# How is this for a port macquarie diamond



## ronhalling (Apr 14, 2016)

When people say they have a high yellow Diamond they should have a look at this wild Port Macquarie Diamond my brother did a relocation on yesterday, this one is an absolute cracker and would have made exceptional breeding stock had my brother decided to do the wrong thing. ( ͡° ͜ʖ ͡°) -ronhalling

http://www.portnews.com.au/story/3846876/carpet-python-relocation-causes-a-stir/#slide=3


----------



## TeeDee (Apr 14, 2016)

Never seen one so bright in my life,how do you not keep it for breeding!?!? 
BEAUTIFUL SNAKE!!


----------



## BredliFreak (Apr 14, 2016)

Ummm, because it's illegal and carries many parasites

A real stunner there Ron


----------



## pythoninfinite (Apr 14, 2016)

Looks like a nice big girl Ron. I saw one even brighter than this near Tinonee a couple of weeks ago, very beautiful animals. "Carries many parasites?" Apart from worms and ticks, which are usually not significant health issues unless the snake has other more serious problems, and are easily dealt with, what others does it carry?

Jamie


----------



## BredliFreak (Apr 14, 2016)

Yeah just mainly worms and ticks, maybe mites?
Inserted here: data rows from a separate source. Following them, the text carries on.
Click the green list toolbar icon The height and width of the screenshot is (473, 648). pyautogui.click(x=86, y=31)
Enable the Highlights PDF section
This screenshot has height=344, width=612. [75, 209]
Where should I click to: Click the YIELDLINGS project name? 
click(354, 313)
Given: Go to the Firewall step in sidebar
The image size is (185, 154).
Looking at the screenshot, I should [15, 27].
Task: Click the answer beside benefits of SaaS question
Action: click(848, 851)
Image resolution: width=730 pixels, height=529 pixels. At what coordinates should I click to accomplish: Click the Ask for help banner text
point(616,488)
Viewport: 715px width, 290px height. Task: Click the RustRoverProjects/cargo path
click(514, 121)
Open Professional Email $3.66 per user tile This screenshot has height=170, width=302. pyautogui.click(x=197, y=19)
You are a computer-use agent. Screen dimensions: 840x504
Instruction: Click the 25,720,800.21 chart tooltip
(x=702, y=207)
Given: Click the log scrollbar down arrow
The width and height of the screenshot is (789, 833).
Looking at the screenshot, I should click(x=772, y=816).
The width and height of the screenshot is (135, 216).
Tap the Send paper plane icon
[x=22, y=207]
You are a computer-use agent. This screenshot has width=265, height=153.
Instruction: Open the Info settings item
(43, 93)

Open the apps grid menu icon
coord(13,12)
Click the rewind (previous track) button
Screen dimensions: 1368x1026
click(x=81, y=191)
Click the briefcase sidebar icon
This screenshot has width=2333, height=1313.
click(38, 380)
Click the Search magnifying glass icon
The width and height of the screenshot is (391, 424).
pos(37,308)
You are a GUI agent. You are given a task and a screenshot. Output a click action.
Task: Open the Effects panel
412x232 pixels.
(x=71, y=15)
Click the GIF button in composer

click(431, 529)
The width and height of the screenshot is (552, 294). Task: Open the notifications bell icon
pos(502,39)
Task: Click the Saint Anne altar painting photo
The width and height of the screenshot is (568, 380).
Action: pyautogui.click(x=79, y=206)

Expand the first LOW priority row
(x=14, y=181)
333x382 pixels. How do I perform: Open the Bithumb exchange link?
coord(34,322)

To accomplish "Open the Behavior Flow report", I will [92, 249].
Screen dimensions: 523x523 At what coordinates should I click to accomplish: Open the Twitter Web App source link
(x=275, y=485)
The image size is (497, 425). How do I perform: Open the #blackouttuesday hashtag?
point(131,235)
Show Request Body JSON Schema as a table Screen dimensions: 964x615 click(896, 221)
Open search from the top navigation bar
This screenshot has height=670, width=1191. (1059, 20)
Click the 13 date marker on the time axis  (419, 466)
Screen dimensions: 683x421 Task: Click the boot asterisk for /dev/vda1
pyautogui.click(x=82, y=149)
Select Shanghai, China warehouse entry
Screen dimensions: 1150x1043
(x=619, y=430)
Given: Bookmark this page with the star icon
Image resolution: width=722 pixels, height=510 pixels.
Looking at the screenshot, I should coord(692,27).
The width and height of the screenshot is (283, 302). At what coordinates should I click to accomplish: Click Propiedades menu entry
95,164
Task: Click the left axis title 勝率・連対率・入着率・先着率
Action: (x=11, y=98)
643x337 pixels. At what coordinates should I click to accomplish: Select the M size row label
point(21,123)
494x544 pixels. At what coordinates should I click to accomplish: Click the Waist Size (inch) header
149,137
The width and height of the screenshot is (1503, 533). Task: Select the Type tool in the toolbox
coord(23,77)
Just trying to explain why poaching Wild herps isn't a good idea.


----------



## ronhalling (Apr 16, 2016)

pythoninfinite said:


> Looks like a nice big girl Ron. I saw one even brighter than this near Tinonee a couple of weeks ago, very beautiful animals. "Carries many parasites?" Apart from worms and ticks, which are usually not significant health issues unless the snake has other more serious problems, and are easily dealt with, what others does it carry?
> 
> Jamie



That's a funny thing Jamie, for some reason the really bright Port Mac Diamonds are usually to be found 15-30 k's from the coast, we get a smattering of brilliant yellows around the Rain Forest joint and in peoples yards close to it (which is why my bro did the release at Harry's as the Diamond was found about 500 mt from there) but on the whole the 1 my bro relocated is about as bright as the run of the mill Yellows get on the Coast, 1 day i will make it 1 of my mini crusades to find out "why is this so" (to quote Prof Julius Sumner Miller). ( ͡° ͜ʖ ͡°) -ronhalling


----------



## Norm (Apr 16, 2016)

Are there more pics Ron? I could only see one close up of the snakes head and from other posts sounds like there's some I haven't seen


----------



## Wally (Apr 16, 2016)

Click the left and right arrows on the photo Norm.


----------



## pythonlover1984 (Apr 16, 2016)

wow that is an beautiful snake, i love the colors; wow is the biggest they grow or do they grow bigger then this??? 
thanks for sharing the photos' with us


----------



## ronhalling (May 4, 2016)

[MENTION=42336]pythonlover1984[/MENTION], they do grow much bigger than the 1 pictured, i personally have seen them up to 3 mt and as thick as my wrist, [MENTION=41820]pythoninfinite[/MENTION] and [MENTION=42298]Norm[/MENTION] will back that claim up, as a matter of fact Jamie (pythoninfinite) was telling us here in the forum about a couple of very big high yellows he seen at Telegraph point NSW which is about 25 Ks from here, that is 1 of the good things about the coast here if you do the miles you will get the smiles herping wise. ( ͡° ͜ʖ ͡°) -ronhalling


----------